• TASK BRIEF:
Lay out everything from the line containing "Click the 发布帖子 button" down to the line containing "[x=338, y=476]" as a Markdown table with the columns No. and Line, one line per table row, skipping blank lines.

• ITEMS:
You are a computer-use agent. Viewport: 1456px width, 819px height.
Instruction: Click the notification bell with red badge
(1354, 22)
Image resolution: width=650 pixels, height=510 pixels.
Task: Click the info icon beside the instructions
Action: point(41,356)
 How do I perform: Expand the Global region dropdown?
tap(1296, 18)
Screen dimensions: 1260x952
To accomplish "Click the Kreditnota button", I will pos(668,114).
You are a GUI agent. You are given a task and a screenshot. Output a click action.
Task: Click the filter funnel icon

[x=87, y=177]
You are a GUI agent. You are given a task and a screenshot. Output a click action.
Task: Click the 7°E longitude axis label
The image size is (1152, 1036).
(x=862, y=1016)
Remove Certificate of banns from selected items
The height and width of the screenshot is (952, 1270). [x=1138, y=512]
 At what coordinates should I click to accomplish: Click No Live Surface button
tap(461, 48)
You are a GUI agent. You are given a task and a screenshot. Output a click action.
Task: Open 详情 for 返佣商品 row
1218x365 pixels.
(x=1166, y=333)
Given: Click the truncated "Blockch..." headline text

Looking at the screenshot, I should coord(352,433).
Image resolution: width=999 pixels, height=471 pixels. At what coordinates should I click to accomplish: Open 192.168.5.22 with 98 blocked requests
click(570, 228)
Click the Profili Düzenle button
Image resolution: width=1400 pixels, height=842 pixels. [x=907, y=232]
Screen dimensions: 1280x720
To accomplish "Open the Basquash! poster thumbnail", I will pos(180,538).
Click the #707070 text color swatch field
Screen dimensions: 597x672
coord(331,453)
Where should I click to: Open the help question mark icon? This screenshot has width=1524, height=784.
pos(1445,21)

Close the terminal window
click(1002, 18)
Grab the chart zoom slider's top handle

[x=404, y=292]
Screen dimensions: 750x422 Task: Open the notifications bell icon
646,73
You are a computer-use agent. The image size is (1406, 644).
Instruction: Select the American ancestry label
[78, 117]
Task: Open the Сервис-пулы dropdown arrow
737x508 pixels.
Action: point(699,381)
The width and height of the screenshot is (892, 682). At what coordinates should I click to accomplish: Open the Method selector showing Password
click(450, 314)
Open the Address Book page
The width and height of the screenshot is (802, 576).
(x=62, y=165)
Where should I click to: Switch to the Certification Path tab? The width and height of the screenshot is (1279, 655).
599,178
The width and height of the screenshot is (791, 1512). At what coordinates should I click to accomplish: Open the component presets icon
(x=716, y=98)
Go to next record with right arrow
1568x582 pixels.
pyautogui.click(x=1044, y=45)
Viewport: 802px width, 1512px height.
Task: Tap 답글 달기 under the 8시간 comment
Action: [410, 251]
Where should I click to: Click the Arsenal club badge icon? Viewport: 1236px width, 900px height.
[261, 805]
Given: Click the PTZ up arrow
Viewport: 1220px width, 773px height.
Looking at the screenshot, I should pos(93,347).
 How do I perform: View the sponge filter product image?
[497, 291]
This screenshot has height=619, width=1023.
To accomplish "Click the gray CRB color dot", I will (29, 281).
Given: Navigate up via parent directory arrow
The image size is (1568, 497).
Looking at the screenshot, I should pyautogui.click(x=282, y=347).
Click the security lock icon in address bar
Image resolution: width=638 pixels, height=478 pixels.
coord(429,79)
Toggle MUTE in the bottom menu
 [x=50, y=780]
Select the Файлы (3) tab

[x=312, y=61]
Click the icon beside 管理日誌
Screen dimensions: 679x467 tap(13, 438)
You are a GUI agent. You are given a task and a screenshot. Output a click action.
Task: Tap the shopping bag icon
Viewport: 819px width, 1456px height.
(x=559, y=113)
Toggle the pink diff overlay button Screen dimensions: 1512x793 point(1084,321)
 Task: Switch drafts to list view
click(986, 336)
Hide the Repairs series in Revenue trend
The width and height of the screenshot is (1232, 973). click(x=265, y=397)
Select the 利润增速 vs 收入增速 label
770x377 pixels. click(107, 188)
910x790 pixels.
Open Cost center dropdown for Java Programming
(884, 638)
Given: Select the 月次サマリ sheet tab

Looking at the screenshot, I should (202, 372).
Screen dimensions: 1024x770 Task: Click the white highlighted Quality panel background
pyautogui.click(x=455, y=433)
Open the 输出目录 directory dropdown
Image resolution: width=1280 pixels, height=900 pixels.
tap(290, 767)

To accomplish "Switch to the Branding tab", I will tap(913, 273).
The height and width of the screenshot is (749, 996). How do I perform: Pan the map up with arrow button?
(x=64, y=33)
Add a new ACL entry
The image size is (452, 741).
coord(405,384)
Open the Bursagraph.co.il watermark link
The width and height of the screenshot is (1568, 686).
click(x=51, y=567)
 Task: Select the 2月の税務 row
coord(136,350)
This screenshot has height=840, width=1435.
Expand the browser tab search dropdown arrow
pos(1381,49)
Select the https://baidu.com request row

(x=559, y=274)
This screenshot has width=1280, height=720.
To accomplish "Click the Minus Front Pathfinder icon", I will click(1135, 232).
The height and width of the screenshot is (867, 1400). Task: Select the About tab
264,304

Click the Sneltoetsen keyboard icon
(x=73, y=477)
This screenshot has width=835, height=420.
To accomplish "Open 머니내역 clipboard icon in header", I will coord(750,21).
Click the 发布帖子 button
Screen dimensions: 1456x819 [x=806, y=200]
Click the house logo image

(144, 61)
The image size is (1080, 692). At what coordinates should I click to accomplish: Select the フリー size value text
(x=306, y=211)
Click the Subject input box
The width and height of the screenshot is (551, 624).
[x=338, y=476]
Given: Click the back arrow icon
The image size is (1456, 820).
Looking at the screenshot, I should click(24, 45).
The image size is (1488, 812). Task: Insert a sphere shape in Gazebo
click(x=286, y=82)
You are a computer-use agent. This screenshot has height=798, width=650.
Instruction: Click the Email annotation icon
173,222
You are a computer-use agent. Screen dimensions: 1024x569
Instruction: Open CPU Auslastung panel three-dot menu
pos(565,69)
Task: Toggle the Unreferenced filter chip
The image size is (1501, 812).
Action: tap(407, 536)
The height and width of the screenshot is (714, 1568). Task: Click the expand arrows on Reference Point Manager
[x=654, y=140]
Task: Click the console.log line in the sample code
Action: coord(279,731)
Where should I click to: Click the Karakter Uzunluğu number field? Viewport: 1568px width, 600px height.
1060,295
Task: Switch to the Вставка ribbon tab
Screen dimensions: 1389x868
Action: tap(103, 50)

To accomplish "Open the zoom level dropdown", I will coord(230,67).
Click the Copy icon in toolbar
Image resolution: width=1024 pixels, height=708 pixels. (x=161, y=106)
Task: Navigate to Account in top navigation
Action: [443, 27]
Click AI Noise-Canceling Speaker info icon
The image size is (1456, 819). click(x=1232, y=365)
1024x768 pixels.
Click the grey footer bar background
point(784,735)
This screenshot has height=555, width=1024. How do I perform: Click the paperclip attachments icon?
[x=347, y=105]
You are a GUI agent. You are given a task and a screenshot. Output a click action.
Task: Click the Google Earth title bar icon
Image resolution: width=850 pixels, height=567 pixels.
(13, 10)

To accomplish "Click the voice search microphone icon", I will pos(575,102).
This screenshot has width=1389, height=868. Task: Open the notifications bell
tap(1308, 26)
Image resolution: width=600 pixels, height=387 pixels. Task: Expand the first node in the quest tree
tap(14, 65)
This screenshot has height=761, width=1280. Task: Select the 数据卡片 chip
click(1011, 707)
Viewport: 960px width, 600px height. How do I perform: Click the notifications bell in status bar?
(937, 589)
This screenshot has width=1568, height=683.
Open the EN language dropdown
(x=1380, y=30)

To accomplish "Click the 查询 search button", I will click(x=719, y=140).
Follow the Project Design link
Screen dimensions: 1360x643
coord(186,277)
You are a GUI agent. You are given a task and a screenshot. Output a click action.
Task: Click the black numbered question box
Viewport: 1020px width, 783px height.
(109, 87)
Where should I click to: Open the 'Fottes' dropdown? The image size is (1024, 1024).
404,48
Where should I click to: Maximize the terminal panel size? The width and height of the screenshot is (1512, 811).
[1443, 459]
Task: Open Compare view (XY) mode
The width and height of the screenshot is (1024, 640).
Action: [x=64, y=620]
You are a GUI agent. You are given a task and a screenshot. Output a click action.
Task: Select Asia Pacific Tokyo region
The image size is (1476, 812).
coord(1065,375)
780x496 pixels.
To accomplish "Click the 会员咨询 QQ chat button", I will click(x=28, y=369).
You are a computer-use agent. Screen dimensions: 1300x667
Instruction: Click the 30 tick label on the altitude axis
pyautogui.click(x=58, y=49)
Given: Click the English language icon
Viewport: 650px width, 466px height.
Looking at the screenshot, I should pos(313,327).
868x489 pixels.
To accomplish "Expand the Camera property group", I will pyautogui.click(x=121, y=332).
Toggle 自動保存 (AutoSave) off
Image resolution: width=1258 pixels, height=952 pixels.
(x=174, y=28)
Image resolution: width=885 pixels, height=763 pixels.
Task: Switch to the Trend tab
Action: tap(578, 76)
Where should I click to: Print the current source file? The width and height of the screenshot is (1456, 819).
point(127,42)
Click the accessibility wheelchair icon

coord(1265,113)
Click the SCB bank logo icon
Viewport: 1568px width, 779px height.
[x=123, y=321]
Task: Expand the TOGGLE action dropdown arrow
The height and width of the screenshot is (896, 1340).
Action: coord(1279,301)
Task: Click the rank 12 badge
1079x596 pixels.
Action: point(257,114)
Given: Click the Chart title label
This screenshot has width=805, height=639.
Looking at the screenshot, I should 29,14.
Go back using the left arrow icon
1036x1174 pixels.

• TASK RESPONSE:
| No. | Line |
|---|---|
| 1 | Click the 发布帖子 button |
| 2 | Screen dimensions: 1456x819 [x=806, y=200] |
| 3 | Click the house logo image |
| 4 | (144, 61) |
| 5 | The image size is (1080, 692). At what coordinates should I click to accomplish: Select the フリー size value text |
| 6 | (x=306, y=211) |
| 7 | Click the Subject input box |
| 8 | The width and height of the screenshot is (551, 624). |
| 9 | [x=338, y=476] |